Question from codewars https://www.codewars.com/kata/52ec24228a515e620b0005ef/python
In number theory and combinatorics, a partition of a positive integer n, also called an integer partition, is a way of writing n as a sum of positive integers. Two sums that differ only in the order of their summands are considered the same partition. If order matters, the sum becomes a composition. For example, 4 can be partitioned in five distinct ways:
4
3 + 1
2 + 2
2 + 1 + 1
1 + 1 + 1 + 1
Given number n, write a function exp_sum(n) that returns the total number of ways n can be partitioned.
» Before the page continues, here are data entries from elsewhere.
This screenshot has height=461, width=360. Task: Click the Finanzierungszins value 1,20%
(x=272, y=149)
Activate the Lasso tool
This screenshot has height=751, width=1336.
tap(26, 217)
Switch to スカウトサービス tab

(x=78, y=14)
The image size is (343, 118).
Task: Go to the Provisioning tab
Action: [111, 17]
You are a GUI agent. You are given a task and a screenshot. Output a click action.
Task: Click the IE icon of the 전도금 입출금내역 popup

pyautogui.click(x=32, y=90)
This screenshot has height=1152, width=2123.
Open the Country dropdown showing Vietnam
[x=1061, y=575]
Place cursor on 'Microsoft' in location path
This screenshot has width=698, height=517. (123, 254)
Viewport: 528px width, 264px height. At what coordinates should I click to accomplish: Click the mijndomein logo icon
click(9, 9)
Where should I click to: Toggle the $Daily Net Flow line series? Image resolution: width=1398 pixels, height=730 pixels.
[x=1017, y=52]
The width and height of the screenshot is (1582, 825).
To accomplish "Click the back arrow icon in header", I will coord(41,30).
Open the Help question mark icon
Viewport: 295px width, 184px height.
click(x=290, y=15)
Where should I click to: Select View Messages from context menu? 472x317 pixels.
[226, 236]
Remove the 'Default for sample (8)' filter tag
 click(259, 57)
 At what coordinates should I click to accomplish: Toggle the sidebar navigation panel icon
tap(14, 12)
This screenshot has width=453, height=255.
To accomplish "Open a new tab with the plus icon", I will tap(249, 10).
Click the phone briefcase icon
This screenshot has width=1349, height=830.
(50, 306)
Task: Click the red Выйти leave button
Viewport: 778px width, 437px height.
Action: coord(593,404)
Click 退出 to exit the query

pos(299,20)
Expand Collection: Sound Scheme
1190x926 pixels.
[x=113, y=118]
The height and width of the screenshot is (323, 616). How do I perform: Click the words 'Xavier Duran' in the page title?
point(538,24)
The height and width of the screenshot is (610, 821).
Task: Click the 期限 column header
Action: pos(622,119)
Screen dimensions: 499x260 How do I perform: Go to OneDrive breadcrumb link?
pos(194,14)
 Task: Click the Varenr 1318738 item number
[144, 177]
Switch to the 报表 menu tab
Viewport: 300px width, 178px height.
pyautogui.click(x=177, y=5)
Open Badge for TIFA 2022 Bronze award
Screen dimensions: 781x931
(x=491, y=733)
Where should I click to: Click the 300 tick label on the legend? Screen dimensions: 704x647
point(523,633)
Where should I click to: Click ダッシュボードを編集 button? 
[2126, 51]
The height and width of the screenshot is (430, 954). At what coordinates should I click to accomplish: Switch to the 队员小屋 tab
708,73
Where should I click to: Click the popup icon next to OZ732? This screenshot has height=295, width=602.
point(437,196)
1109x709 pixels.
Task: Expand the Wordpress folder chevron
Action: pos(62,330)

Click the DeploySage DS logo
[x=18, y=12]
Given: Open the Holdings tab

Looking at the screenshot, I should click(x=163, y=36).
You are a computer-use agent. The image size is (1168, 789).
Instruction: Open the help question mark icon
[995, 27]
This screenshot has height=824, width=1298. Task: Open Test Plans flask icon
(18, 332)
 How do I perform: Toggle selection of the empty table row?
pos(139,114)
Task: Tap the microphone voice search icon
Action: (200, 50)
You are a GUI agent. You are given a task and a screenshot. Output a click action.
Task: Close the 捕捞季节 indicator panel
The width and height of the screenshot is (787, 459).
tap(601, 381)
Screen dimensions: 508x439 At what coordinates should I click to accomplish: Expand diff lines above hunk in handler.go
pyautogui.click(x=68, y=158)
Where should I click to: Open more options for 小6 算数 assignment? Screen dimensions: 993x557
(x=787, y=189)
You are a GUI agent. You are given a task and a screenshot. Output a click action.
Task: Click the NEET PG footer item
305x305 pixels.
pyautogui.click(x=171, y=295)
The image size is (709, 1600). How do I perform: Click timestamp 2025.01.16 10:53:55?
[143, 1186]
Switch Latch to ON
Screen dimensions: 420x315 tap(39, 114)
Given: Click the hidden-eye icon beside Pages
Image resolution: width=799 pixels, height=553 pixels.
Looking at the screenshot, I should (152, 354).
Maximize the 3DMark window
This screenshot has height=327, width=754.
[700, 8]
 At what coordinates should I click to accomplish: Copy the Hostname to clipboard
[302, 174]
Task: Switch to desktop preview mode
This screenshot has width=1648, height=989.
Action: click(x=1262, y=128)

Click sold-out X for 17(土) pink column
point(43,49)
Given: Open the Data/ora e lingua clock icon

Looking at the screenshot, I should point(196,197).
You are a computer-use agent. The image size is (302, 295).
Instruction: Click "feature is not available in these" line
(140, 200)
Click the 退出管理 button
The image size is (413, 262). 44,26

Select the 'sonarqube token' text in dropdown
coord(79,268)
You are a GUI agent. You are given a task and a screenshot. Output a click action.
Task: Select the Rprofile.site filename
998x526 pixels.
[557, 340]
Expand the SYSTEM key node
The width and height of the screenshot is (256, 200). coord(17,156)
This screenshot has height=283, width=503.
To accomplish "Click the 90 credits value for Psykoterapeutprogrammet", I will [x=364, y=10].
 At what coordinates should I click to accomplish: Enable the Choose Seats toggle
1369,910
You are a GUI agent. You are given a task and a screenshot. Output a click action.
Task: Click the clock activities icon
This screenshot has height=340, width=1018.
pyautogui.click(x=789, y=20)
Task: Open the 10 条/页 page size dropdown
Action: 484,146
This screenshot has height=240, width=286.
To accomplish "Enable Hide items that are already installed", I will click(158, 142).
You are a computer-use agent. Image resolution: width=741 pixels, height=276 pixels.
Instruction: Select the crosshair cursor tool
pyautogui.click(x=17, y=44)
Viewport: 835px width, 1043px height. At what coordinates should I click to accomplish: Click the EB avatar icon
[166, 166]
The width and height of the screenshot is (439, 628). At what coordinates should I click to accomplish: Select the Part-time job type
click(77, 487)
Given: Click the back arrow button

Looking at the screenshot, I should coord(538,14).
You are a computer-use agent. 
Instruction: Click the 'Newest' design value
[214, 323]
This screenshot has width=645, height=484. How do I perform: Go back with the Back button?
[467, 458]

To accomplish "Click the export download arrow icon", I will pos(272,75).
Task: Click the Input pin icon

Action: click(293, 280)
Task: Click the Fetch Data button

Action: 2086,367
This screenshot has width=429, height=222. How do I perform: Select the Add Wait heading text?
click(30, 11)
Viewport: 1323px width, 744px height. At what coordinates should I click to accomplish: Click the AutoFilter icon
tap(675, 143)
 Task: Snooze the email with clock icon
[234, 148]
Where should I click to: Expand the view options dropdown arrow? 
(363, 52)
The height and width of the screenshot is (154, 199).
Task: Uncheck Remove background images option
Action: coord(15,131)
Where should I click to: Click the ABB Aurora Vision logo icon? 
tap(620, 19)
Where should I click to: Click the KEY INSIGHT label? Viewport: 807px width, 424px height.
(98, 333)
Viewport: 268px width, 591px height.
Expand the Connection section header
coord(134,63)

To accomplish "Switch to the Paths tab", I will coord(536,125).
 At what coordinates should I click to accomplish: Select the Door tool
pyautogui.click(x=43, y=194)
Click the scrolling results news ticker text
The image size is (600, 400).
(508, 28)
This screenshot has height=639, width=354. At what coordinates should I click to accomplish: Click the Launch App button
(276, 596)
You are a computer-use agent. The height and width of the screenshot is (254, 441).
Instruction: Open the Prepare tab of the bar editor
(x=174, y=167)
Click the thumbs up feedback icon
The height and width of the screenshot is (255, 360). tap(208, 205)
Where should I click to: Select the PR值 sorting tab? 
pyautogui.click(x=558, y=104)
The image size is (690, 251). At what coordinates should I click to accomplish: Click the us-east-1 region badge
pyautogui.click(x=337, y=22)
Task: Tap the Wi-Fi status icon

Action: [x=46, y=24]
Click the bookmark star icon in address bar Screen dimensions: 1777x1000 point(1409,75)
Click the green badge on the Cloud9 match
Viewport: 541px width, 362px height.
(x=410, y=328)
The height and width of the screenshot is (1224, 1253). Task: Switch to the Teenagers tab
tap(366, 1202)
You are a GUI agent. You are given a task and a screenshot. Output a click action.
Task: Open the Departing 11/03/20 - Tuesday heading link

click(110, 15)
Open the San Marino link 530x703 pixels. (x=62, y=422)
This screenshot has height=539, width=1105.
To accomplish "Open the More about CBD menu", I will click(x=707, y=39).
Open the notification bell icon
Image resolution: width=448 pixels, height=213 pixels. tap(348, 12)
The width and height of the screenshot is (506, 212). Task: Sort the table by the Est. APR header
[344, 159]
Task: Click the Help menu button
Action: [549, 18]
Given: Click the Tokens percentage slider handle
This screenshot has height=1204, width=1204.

Eg: exp_sum(4) = 5
Why does the recursion approach:
def exp_sum(n):
arr = list(range(1, n+1))
mem = {}
return rec(n, arr, mem)
def rec(n, arr, mem):
key = str(n)+ ":" + str(arr)
if key in mem:
return mem[key]
elif n < 0:
return 0
elif n == 0:
return 1
elif n > 0 and not arr:
return 0
else:
to_return = rec(n - arr[-1], arr, mem) + rec(n, arr[:-1], mem)
mem[key] = to_return
return to_return
take so much longer to run compared to this particular method (top solution of this kata)?
def exp_sum(n):
if n < 0:
return 0
dp = [1]+[0]*n
for num in range(1,n+1):
for i in range(num,n+1):
dp[i] += dp[i-num]
return dp[-1]
Even with using memoisation, the recursion approach barely managed to pass the test case at a time of about 10000ms, compared to the 1000ms taken for the above approach.
And can anyone explain how the particular method above works and the logic behind it or if it uses some particular algorithm which I can read up about?